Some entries

[START]

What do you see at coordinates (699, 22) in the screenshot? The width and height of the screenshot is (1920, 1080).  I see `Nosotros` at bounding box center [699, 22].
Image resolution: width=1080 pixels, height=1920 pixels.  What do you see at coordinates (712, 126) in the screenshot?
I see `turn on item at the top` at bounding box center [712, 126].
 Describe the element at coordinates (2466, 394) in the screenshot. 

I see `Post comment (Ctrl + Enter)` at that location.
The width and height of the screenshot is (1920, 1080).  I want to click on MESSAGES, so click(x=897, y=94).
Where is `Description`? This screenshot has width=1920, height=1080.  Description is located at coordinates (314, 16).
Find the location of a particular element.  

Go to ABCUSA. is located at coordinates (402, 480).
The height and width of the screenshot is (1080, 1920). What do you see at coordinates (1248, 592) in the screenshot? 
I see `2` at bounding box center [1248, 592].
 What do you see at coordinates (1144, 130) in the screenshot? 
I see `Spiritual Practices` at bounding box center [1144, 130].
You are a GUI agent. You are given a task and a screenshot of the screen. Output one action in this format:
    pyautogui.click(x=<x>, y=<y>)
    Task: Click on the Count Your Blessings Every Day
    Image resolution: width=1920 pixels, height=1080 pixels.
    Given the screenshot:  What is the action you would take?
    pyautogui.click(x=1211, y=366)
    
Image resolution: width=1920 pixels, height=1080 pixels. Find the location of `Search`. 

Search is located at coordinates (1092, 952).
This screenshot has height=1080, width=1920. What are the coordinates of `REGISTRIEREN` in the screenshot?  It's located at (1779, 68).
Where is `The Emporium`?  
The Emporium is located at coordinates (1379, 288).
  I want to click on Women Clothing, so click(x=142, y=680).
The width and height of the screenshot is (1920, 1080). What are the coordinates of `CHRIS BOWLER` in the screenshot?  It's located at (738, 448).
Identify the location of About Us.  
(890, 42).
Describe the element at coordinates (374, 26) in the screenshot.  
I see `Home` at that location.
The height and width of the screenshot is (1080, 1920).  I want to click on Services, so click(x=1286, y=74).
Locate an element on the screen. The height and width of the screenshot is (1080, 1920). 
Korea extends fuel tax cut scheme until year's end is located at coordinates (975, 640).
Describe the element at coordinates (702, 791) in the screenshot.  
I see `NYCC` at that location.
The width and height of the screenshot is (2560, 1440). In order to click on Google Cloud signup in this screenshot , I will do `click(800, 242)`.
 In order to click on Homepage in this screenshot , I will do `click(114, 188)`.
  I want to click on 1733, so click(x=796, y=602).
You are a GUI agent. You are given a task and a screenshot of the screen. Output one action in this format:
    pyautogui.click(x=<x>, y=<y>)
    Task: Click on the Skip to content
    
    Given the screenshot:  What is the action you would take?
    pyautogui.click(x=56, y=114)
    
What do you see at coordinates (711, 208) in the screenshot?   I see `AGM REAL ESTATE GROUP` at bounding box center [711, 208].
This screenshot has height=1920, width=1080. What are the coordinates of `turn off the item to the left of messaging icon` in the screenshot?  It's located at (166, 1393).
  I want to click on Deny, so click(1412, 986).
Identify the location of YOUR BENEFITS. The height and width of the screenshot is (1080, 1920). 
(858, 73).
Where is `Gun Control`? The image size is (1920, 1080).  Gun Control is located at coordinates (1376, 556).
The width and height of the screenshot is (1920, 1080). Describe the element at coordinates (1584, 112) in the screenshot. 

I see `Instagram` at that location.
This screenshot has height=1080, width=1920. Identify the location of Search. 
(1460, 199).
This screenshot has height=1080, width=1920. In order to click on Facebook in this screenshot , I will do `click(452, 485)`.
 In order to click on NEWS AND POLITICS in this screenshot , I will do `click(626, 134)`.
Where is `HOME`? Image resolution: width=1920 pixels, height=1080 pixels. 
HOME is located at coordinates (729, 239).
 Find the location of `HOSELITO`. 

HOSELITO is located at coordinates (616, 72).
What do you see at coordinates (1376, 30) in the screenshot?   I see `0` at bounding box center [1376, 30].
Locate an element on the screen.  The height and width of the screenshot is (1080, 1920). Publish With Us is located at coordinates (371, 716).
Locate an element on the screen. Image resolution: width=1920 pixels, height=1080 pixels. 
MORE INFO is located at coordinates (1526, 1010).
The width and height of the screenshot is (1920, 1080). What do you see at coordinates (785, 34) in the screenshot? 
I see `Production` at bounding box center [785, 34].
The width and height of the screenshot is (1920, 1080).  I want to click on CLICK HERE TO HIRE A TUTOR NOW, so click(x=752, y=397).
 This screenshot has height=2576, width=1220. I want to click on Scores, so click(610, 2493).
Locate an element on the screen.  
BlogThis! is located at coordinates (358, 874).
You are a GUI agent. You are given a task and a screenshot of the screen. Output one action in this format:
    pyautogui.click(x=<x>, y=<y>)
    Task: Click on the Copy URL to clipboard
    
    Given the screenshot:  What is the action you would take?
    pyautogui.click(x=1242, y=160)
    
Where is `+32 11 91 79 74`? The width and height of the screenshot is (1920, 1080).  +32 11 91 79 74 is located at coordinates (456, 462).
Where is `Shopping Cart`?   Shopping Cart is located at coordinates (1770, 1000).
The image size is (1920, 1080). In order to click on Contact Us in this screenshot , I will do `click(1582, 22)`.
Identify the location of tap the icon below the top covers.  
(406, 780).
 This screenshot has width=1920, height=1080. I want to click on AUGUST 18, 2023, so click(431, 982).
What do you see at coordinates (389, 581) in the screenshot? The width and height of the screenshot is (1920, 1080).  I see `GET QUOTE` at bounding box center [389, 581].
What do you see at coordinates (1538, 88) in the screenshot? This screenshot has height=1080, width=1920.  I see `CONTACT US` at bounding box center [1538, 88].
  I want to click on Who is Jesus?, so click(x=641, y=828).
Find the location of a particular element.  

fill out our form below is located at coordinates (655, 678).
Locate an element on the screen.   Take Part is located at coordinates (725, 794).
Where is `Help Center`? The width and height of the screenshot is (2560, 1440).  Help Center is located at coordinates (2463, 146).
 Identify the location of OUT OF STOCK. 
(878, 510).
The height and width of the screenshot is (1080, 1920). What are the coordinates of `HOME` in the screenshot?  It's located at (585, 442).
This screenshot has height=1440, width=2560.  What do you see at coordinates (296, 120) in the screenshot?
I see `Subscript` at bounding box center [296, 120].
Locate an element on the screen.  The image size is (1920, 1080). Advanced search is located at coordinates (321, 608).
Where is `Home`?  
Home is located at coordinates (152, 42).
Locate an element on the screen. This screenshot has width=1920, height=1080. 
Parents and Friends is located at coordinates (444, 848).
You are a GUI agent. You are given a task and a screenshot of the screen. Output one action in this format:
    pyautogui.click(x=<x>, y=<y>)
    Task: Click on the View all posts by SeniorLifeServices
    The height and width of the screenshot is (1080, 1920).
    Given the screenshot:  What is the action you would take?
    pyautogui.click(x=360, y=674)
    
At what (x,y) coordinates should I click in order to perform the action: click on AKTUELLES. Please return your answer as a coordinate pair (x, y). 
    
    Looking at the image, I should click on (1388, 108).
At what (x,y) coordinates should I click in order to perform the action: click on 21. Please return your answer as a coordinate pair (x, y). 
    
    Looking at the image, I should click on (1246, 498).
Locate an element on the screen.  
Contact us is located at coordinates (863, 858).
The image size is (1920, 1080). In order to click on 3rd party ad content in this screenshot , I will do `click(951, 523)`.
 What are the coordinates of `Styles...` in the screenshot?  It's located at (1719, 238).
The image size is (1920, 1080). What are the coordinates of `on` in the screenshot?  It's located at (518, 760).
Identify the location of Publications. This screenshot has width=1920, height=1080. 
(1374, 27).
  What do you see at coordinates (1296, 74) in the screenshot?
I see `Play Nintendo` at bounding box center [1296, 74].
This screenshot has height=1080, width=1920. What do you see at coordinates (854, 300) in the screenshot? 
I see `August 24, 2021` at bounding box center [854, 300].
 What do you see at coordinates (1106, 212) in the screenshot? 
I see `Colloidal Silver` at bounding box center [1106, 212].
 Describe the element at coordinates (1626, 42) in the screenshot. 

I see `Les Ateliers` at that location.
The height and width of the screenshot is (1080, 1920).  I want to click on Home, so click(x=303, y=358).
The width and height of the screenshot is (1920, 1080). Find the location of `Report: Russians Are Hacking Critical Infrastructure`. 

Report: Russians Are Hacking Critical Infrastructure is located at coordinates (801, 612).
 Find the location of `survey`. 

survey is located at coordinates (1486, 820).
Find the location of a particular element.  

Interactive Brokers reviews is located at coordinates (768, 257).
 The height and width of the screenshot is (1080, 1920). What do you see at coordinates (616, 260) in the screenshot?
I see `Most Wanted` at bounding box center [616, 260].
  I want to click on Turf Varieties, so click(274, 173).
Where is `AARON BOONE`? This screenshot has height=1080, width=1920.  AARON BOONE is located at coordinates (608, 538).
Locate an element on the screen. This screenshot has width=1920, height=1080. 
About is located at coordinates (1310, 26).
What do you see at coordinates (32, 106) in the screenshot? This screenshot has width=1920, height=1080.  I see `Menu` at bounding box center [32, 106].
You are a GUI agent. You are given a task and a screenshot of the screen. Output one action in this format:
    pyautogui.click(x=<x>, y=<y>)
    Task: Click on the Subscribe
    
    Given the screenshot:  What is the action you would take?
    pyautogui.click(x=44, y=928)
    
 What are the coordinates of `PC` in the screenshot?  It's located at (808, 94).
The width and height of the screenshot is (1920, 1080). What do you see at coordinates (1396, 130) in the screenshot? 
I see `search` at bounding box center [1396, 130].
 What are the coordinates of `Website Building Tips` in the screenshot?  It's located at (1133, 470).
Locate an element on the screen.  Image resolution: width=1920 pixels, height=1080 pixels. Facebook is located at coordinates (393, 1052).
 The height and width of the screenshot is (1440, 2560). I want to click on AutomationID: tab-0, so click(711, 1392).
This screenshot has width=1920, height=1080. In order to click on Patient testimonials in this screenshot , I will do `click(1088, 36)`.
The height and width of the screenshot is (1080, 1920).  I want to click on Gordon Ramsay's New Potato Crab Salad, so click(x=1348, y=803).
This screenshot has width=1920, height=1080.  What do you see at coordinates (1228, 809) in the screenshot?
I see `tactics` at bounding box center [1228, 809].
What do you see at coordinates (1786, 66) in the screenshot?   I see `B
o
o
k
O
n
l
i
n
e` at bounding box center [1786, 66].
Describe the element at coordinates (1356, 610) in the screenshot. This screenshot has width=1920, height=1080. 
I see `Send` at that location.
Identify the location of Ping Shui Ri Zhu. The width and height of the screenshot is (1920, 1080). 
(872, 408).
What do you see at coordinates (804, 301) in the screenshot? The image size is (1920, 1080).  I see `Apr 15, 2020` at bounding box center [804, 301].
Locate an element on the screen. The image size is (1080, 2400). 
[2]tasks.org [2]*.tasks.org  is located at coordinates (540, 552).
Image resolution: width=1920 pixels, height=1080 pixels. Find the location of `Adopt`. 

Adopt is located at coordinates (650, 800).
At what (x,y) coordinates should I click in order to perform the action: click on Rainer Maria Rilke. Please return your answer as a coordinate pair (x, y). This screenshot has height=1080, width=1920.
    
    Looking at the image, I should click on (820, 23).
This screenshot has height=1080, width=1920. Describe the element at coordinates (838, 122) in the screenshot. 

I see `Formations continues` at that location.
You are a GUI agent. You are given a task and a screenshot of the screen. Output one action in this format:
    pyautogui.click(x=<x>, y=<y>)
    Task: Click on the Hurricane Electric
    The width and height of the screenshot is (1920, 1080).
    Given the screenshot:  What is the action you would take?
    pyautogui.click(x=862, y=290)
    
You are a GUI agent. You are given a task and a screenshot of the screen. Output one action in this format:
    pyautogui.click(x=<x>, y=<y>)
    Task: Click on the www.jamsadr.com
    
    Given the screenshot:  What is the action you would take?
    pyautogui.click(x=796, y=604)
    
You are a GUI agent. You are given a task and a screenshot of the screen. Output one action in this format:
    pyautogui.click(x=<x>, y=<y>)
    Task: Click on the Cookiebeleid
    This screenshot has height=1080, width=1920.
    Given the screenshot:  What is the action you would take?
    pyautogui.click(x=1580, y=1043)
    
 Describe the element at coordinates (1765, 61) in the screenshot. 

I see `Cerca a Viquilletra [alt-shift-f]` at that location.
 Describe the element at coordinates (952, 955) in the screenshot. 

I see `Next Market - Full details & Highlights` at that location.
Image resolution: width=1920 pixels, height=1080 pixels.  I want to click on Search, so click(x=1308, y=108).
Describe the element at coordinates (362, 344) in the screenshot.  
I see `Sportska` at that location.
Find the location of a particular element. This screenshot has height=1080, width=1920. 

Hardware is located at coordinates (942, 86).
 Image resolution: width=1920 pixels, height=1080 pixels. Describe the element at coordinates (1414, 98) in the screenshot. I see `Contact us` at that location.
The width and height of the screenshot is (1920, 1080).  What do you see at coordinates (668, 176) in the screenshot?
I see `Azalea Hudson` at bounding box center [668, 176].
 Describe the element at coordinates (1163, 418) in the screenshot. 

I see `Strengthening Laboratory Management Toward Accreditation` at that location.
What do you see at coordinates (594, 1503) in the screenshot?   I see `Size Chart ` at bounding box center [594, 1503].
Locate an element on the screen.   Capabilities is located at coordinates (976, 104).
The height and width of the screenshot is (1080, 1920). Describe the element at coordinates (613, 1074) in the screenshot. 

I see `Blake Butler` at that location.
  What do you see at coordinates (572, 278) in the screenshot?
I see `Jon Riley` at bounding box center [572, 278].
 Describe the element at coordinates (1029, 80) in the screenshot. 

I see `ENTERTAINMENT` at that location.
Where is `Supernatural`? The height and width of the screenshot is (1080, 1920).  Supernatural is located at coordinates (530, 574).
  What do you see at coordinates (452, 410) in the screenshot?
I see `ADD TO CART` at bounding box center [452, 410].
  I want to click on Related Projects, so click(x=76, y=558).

[END]

- [BRIEF] Copy out the entries verbatim, starting at the line containing "coordinates (2463, 146)." and ending at the line containing "Parents and Friends".

- [EXERCISE RESULT]
Where is `Help Center`? The width and height of the screenshot is (2560, 1440).  Help Center is located at coordinates (2463, 146).
 Identify the location of OUT OF STOCK. 
(878, 510).
The height and width of the screenshot is (1080, 1920). What are the coordinates of `HOME` in the screenshot?  It's located at (585, 442).
This screenshot has height=1440, width=2560.  What do you see at coordinates (296, 120) in the screenshot?
I see `Subscript` at bounding box center [296, 120].
Locate an element on the screen.  The image size is (1920, 1080). Advanced search is located at coordinates (321, 608).
Where is `Home`?  
Home is located at coordinates (152, 42).
Locate an element on the screen. This screenshot has width=1920, height=1080. 
Parents and Friends is located at coordinates (444, 848).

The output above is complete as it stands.